One-step template-free synthesis of hollow core–shell α-Fe2O3 microspheres with improved lithium storage and gas-sensing properties
Abstract
Hollow core–shell α-Fe2O3 microspheres were easily prepared by a one pot hydrothermal method without employing any templates/substrates or surfactants. The as-prepared samples were characterized by X-ray diffraction (XRD), scanning electron microscopy (SEM), transmission electron microscopy (TEM), and nitrogen adsorption–desorption isotherms. Results showed that the shell was constructed by aggregated α-Fe2O3 nanoparticles, while the core presented a novel porous structure. The morphology of the hollow core–shell α-Fe2O3 microspheres can be controlled by optimizing the experimental conditions. A possible formation mechanism was also proposed.
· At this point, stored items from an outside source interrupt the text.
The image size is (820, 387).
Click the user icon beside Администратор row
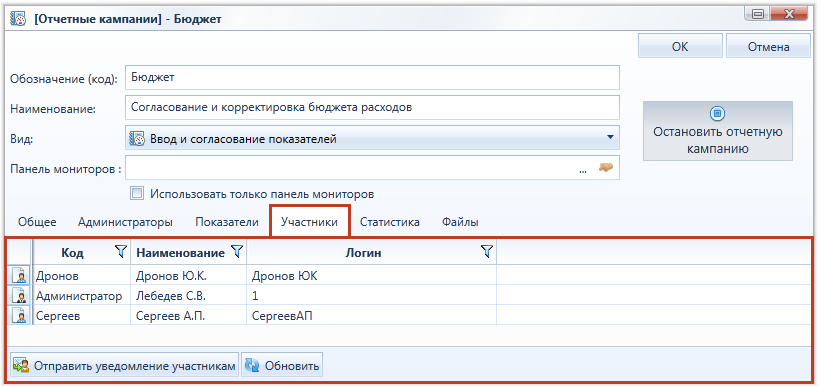coord(19,296)
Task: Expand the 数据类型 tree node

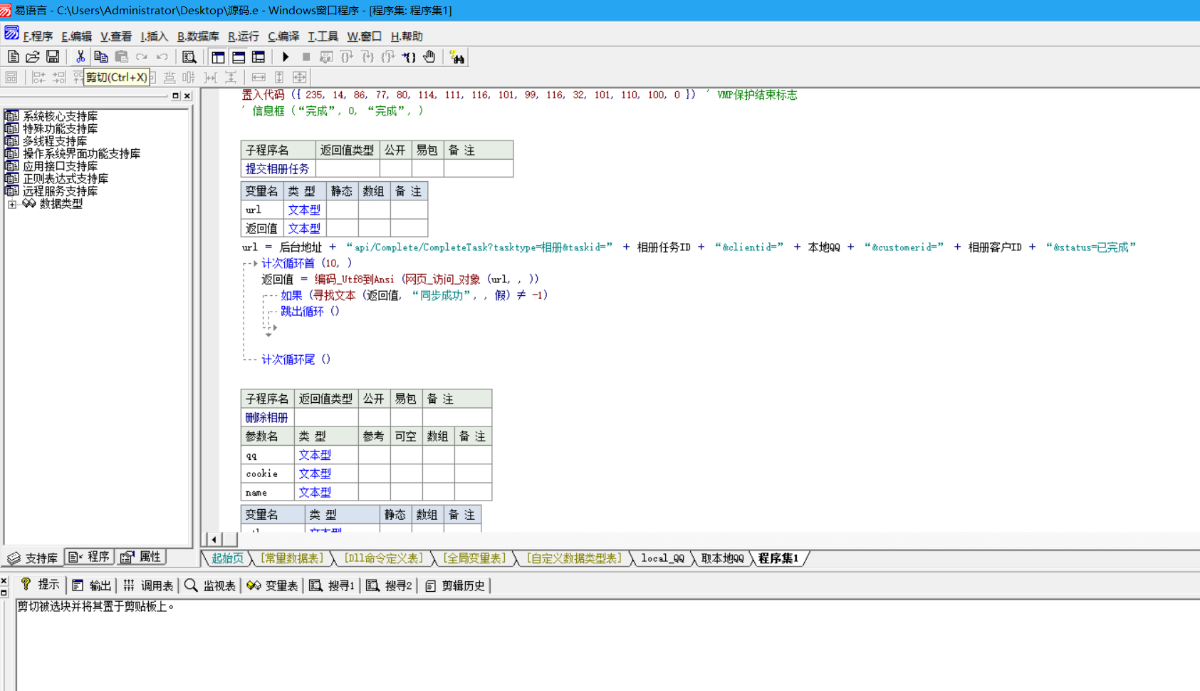Action: tap(12, 204)
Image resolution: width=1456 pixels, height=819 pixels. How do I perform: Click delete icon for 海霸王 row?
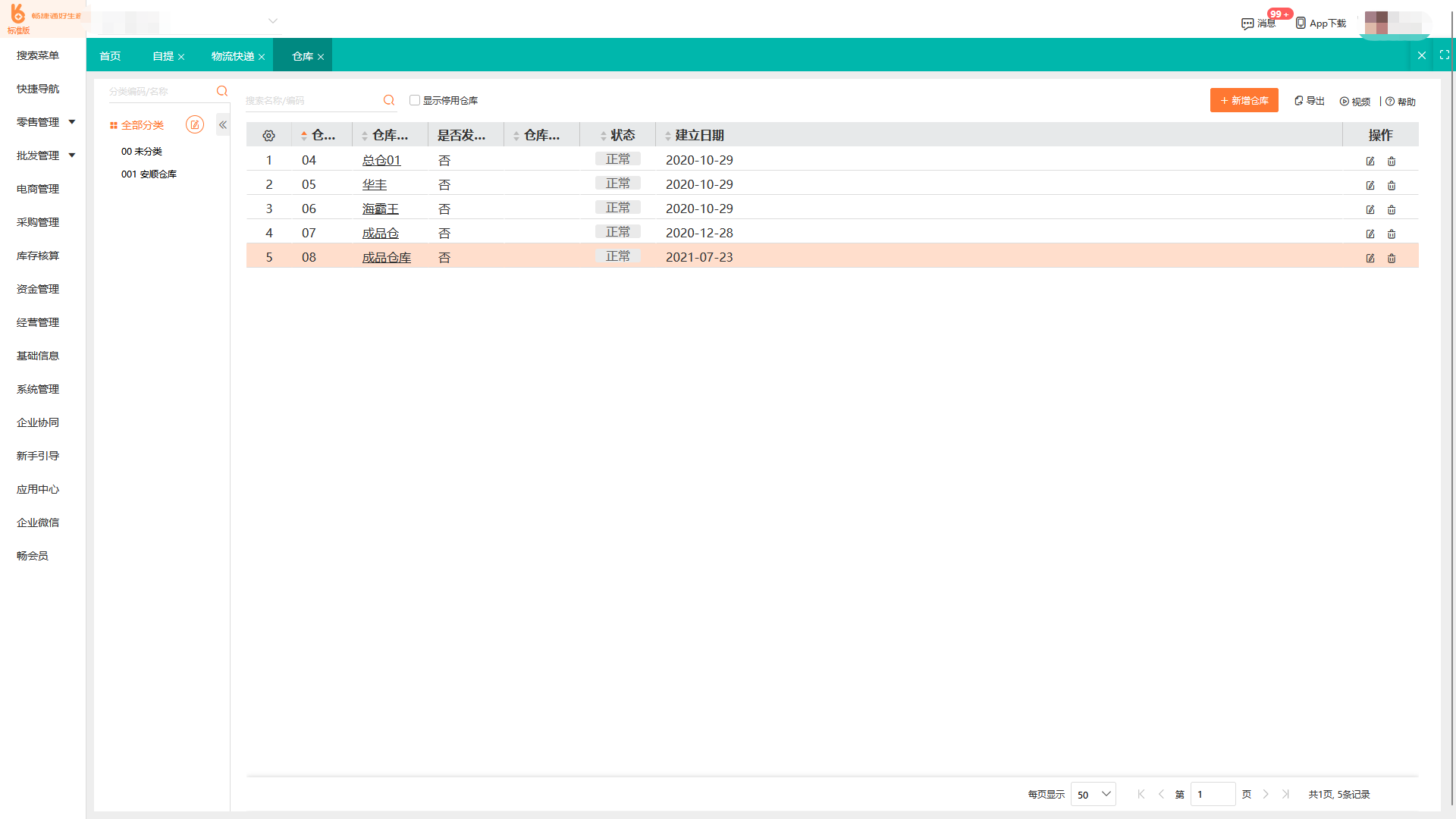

As anodes in lithium ion cells, the hollow core–shell α-Fe2O3 microspheres show a high initial discharge capacity of 1465 mA h g−1 and still a rather high capacity of 728 mA h g−1 after 60 cycles. When applied as gas sensors, the hollow core–shell α-Fe2O3 microspheres exhibited high gas sensitivity toward NO2 gas. The intrinsic hollow core–shell nature as well as high porosity of the core contributes greatly to the improvement of their performance as anode materials for lithium ion batteries and the superior sensitivities to NO2 gas.